Work to complete = In each of the entries below, swap "Where should I click to" for "Where do I click to" and reproduce the lines with everything else unchanged.

Dataset records =
● ● ● ● ●
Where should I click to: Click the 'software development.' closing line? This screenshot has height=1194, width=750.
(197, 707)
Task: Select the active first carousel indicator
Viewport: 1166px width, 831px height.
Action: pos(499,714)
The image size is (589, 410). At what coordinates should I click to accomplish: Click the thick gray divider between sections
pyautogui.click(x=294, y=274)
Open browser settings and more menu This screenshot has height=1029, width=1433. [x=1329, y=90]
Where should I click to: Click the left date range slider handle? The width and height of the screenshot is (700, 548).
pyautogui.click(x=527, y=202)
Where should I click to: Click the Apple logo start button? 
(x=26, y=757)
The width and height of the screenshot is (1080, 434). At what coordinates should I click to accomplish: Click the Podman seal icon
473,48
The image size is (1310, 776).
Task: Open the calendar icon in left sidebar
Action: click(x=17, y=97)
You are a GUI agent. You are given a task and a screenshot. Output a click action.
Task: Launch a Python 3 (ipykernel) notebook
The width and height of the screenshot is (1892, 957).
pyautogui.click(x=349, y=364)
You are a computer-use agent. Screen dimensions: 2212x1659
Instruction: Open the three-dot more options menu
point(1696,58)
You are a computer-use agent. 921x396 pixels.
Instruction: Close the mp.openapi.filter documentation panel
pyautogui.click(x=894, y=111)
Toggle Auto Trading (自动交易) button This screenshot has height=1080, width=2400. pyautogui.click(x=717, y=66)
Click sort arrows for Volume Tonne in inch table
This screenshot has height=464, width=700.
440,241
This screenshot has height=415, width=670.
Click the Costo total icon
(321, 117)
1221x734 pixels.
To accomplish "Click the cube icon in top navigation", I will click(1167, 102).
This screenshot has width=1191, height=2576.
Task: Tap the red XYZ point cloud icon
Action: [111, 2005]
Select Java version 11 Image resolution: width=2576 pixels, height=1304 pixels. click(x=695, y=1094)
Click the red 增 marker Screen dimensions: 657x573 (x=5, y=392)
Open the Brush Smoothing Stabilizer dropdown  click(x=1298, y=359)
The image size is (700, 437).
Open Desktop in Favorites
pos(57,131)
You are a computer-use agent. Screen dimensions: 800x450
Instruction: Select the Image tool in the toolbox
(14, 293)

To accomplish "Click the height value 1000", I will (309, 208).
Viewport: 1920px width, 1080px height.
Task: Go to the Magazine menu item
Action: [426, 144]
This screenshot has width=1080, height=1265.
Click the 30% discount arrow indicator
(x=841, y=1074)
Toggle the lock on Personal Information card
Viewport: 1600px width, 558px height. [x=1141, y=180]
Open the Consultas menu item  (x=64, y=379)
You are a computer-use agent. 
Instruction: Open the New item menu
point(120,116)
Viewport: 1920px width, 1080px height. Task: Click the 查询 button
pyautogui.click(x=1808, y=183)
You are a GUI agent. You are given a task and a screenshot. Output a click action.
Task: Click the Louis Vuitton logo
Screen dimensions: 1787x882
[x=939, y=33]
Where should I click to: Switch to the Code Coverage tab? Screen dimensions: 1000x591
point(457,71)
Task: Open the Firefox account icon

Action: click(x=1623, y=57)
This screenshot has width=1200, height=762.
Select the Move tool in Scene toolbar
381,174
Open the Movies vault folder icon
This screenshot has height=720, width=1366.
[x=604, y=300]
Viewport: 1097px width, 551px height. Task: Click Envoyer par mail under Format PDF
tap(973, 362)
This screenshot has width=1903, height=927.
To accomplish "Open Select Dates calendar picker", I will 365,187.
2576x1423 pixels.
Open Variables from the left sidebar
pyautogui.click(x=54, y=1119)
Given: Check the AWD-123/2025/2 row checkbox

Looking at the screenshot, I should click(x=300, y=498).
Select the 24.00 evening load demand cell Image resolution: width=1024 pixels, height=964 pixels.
● ● ● ● ●
Finished answer =
Where do I click to: Click the 'software development.' closing line? This screenshot has height=1194, width=750.
(197, 707)
Task: Select the active first carousel indicator
Viewport: 1166px width, 831px height.
Action: pos(499,714)
The image size is (589, 410). At what coordinates should I click to accomplish: Click the thick gray divider between sections
pyautogui.click(x=294, y=274)
Open browser settings and more menu This screenshot has height=1029, width=1433. [x=1329, y=90]
Where do I click to: Click the left date range slider handle? The width and height of the screenshot is (700, 548).
pyautogui.click(x=527, y=202)
Where do I click to: Click the Apple logo start button? 
(x=26, y=757)
The width and height of the screenshot is (1080, 434). At what coordinates should I click to accomplish: Click the Podman seal icon
473,48
The image size is (1310, 776).
Task: Open the calendar icon in left sidebar
Action: click(x=17, y=97)
You are a GUI agent. You are given a task and a screenshot. Output a click action.
Task: Launch a Python 3 (ipykernel) notebook
The width and height of the screenshot is (1892, 957).
pyautogui.click(x=349, y=364)
You are a computer-use agent. Screen dimensions: 2212x1659
Instruction: Open the three-dot more options menu
point(1696,58)
You are a computer-use agent. 921x396 pixels.
Instruction: Close the mp.openapi.filter documentation panel
pyautogui.click(x=894, y=111)
Toggle Auto Trading (自动交易) button This screenshot has height=1080, width=2400. pyautogui.click(x=717, y=66)
Click sort arrows for Volume Tonne in inch table
This screenshot has height=464, width=700.
440,241
This screenshot has height=415, width=670.
Click the Costo total icon
(321, 117)
1221x734 pixels.
To accomplish "Click the cube icon in top navigation", I will click(1167, 102).
This screenshot has width=1191, height=2576.
Task: Tap the red XYZ point cloud icon
Action: [111, 2005]
Select Java version 11 Image resolution: width=2576 pixels, height=1304 pixels. click(x=695, y=1094)
Click the red 增 marker Screen dimensions: 657x573 (x=5, y=392)
Open the Brush Smoothing Stabilizer dropdown  click(x=1298, y=359)
The image size is (700, 437).
Open Desktop in Favorites
pos(57,131)
You are a computer-use agent. Screen dimensions: 800x450
Instruction: Select the Image tool in the toolbox
(14, 293)

To accomplish "Click the height value 1000", I will (309, 208).
Viewport: 1920px width, 1080px height.
Task: Go to the Magazine menu item
Action: [426, 144]
This screenshot has width=1080, height=1265.
Click the 30% discount arrow indicator
(x=841, y=1074)
Toggle the lock on Personal Information card
Viewport: 1600px width, 558px height. [x=1141, y=180]
Open the Consultas menu item  (x=64, y=379)
You are a computer-use agent. 
Instruction: Open the New item menu
point(120,116)
Viewport: 1920px width, 1080px height. Task: Click the 查询 button
pyautogui.click(x=1808, y=183)
You are a GUI agent. You are given a task and a screenshot. Output a click action.
Task: Click the Louis Vuitton logo
Screen dimensions: 1787x882
[x=939, y=33]
Where do I click to: Switch to the Code Coverage tab? Screen dimensions: 1000x591
point(457,71)
Task: Open the Firefox account icon

Action: click(x=1623, y=57)
This screenshot has width=1200, height=762.
Select the Move tool in Scene toolbar
381,174
Open the Movies vault folder icon
This screenshot has height=720, width=1366.
[x=604, y=300]
Viewport: 1097px width, 551px height. Task: Click Envoyer par mail under Format PDF
tap(973, 362)
This screenshot has width=1903, height=927.
To accomplish "Open Select Dates calendar picker", I will 365,187.
2576x1423 pixels.
Open Variables from the left sidebar
pyautogui.click(x=54, y=1119)
Given: Check the AWD-123/2025/2 row checkbox

Looking at the screenshot, I should click(x=300, y=498).
Select the 24.00 evening load demand cell Image resolution: width=1024 pixels, height=964 pixels.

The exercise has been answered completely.